"I really love that guy!" Romantische Liebe als Weg zur Moderne im regionalen Kontext Singapurs und Malaysias

  • Viola Thimm (Autor/in)


This ethnographic article analyzes how a female social actor negotiates the concept of "romantic love" in the regional contexts of Singapore and Malaysia, in order to develop herself out of her native social environment. Based on her ethnic-, religious-, and education-based belonging, she characterizes this environment as "traditional". In this respect, romantic love is a means by which to identify herself as "modern". Malaysia is a multicultural society with 65 percent Malay Malaysians and so-called "indigenous people", 26 percent Chinese Malaysians, and 7 percent Indian Malaysians. Singapore is meanwhile, as a "modern Southeast Asian metropolis" that is comprised of the same ethnic groups due to its historic ties with Malaysia, Chinese dominated however. In both states the concept of romantic love developed in the 1960s among all three of the aforementioned ethnic groups as an alternative to arranged marriage. The process to identify oneself as a modern woman through practices of romantic love is mostly negotiated by Christian Chinese Malaysian women who have earned a high degree of formal education. They intensify this process through taking a migration step to "modern" Singapore.
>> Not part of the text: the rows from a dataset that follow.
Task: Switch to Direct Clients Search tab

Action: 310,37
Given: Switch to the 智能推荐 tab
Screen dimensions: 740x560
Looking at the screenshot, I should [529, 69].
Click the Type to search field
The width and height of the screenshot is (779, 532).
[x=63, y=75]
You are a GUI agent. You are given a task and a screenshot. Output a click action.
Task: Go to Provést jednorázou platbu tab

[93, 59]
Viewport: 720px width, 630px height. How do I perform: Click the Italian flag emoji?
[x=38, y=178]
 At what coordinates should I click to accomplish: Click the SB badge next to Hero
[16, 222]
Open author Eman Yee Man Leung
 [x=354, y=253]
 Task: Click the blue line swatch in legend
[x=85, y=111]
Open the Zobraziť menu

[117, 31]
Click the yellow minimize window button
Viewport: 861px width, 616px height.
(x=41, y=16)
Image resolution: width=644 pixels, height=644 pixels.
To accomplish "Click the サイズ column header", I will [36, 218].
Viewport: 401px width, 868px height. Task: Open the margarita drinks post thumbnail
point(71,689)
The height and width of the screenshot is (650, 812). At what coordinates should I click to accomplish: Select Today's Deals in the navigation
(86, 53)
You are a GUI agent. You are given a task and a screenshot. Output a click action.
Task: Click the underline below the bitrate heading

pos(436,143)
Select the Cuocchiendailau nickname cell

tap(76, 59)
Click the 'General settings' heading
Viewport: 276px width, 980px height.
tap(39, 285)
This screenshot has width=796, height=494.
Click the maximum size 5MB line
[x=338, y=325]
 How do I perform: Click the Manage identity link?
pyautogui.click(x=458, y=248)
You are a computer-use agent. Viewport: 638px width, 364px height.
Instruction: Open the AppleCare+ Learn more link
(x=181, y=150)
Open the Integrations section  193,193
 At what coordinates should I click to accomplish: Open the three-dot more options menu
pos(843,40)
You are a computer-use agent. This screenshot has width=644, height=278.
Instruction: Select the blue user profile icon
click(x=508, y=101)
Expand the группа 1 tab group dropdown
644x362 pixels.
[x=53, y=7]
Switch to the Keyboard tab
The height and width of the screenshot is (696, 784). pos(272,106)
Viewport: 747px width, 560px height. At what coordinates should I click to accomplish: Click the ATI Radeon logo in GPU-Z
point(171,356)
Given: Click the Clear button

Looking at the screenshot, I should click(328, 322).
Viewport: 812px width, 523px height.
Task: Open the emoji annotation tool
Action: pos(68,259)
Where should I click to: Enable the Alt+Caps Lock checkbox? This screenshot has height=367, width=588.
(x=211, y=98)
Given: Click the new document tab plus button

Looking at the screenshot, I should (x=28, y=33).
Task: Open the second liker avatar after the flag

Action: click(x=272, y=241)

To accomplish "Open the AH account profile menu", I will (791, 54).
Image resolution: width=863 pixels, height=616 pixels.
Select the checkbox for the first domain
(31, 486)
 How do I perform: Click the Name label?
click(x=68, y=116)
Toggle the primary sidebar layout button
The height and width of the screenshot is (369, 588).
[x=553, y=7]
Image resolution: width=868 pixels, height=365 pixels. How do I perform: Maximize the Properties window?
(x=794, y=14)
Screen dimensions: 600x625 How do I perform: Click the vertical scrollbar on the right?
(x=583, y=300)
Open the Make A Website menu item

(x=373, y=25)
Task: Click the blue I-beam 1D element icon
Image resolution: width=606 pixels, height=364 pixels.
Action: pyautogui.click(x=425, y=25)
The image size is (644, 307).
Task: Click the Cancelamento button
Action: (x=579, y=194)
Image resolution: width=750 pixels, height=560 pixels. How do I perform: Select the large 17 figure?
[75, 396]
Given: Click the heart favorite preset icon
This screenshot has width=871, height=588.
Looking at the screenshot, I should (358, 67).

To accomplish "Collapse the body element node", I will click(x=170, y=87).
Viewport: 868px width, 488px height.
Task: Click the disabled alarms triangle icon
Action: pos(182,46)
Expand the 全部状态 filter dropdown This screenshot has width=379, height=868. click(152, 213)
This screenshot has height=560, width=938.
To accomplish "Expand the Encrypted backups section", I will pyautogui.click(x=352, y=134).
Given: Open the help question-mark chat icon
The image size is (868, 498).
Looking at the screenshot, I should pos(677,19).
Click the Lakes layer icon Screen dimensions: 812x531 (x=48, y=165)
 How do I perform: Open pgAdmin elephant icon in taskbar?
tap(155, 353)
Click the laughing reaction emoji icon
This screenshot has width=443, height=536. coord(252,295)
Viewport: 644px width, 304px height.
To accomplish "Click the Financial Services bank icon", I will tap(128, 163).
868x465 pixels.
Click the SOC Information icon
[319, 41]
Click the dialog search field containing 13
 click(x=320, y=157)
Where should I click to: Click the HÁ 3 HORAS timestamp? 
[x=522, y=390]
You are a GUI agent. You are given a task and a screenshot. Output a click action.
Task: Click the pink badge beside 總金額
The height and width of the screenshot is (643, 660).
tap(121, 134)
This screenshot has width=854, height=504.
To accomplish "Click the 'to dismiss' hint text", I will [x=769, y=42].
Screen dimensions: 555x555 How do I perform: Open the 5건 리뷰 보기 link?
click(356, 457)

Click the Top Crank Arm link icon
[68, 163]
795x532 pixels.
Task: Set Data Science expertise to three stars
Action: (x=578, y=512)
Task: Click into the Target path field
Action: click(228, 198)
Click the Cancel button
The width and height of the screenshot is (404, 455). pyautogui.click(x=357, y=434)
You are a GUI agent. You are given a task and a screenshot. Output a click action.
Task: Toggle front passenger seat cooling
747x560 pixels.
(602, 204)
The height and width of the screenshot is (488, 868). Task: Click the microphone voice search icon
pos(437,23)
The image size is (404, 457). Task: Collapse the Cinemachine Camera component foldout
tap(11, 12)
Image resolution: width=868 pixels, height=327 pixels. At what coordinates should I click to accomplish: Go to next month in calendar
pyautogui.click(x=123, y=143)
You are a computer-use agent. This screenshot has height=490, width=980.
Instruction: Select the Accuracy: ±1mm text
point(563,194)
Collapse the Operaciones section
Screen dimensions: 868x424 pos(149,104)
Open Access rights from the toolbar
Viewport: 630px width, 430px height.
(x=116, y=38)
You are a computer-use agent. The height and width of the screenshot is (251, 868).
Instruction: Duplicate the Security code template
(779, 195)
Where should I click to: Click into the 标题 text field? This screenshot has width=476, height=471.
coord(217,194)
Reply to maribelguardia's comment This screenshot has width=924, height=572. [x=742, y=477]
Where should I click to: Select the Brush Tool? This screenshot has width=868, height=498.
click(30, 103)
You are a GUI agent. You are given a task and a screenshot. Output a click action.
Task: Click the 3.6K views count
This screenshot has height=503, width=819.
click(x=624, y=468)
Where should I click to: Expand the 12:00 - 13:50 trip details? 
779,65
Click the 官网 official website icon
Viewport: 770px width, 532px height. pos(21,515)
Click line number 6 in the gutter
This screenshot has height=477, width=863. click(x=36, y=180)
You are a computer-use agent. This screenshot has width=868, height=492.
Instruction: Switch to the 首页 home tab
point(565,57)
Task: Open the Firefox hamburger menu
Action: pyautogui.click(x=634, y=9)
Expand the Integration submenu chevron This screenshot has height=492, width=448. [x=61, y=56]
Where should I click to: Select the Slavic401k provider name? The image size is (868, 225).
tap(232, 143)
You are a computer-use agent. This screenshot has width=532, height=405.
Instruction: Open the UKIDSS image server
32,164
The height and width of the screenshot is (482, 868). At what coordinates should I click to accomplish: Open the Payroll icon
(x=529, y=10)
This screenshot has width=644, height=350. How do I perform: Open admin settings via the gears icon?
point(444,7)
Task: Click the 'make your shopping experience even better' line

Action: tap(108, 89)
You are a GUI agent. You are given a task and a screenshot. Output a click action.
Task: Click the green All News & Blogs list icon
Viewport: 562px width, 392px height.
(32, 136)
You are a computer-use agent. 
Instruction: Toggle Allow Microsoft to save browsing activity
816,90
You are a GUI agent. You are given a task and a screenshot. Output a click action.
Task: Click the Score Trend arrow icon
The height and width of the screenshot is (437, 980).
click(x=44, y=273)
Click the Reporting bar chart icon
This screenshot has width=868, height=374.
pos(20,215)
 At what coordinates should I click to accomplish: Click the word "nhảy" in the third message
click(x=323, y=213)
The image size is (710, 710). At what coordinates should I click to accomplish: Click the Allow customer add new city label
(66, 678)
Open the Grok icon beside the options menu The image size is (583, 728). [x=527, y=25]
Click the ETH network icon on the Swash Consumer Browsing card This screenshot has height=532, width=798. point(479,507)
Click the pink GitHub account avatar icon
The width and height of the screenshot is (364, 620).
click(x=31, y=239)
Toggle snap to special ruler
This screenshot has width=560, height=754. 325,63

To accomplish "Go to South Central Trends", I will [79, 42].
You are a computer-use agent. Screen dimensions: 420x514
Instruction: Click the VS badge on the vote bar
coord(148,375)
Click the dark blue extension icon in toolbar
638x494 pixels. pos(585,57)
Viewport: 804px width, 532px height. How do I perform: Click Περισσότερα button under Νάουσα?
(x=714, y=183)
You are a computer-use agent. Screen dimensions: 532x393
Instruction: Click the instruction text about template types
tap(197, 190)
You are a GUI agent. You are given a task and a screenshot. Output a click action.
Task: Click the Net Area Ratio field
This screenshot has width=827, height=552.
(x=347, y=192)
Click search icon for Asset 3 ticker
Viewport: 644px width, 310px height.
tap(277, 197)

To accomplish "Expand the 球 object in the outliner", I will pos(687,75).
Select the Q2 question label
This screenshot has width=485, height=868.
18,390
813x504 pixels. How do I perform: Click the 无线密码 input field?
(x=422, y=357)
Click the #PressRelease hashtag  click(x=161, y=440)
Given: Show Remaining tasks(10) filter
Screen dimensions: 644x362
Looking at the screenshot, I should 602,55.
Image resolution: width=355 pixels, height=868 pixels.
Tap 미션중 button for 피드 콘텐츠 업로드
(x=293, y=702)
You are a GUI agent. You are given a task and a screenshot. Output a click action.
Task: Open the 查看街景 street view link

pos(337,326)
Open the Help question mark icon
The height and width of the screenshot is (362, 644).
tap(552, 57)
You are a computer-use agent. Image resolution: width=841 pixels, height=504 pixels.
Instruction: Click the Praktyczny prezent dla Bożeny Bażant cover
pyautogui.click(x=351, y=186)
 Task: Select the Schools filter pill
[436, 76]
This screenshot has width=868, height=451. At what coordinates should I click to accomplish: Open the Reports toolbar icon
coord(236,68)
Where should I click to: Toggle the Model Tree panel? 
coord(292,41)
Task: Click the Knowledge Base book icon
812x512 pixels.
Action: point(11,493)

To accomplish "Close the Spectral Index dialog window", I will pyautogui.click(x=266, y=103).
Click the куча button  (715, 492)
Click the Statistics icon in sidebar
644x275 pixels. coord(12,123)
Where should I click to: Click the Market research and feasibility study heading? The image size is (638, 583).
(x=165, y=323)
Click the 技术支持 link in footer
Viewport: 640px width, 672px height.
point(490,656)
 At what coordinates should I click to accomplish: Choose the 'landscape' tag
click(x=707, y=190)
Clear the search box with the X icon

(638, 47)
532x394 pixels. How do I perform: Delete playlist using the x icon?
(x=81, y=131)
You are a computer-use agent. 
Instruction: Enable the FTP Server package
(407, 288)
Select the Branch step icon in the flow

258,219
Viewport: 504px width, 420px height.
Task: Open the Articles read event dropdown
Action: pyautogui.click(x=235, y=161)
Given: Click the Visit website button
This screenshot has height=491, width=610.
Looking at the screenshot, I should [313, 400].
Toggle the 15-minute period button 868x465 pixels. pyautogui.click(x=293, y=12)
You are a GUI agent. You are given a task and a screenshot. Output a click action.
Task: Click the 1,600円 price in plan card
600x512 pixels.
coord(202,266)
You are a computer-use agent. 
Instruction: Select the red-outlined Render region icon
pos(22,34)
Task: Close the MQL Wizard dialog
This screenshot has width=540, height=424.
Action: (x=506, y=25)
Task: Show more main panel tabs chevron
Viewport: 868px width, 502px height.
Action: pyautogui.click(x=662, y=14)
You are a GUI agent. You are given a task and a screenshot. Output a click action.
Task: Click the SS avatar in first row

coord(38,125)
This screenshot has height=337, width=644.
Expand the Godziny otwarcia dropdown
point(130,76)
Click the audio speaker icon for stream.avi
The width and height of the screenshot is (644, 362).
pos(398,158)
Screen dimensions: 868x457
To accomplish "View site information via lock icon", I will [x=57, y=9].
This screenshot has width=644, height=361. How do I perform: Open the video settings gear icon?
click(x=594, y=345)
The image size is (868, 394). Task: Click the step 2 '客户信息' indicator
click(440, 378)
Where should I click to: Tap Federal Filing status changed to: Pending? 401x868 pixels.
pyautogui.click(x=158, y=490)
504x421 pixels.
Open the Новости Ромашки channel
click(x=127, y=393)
In the local context the concept of romantic love is defined through having a partner before marriage, being sexual active with him, and then strengthening this relationship through a "white wedding". Romantic love in Singapore and Malaysia is based on practices of adaption of the concept as developed in the modern era of the Western world, which developed on the basis of that region's subjectivity, individuality, and the differentiation between public and private spaces.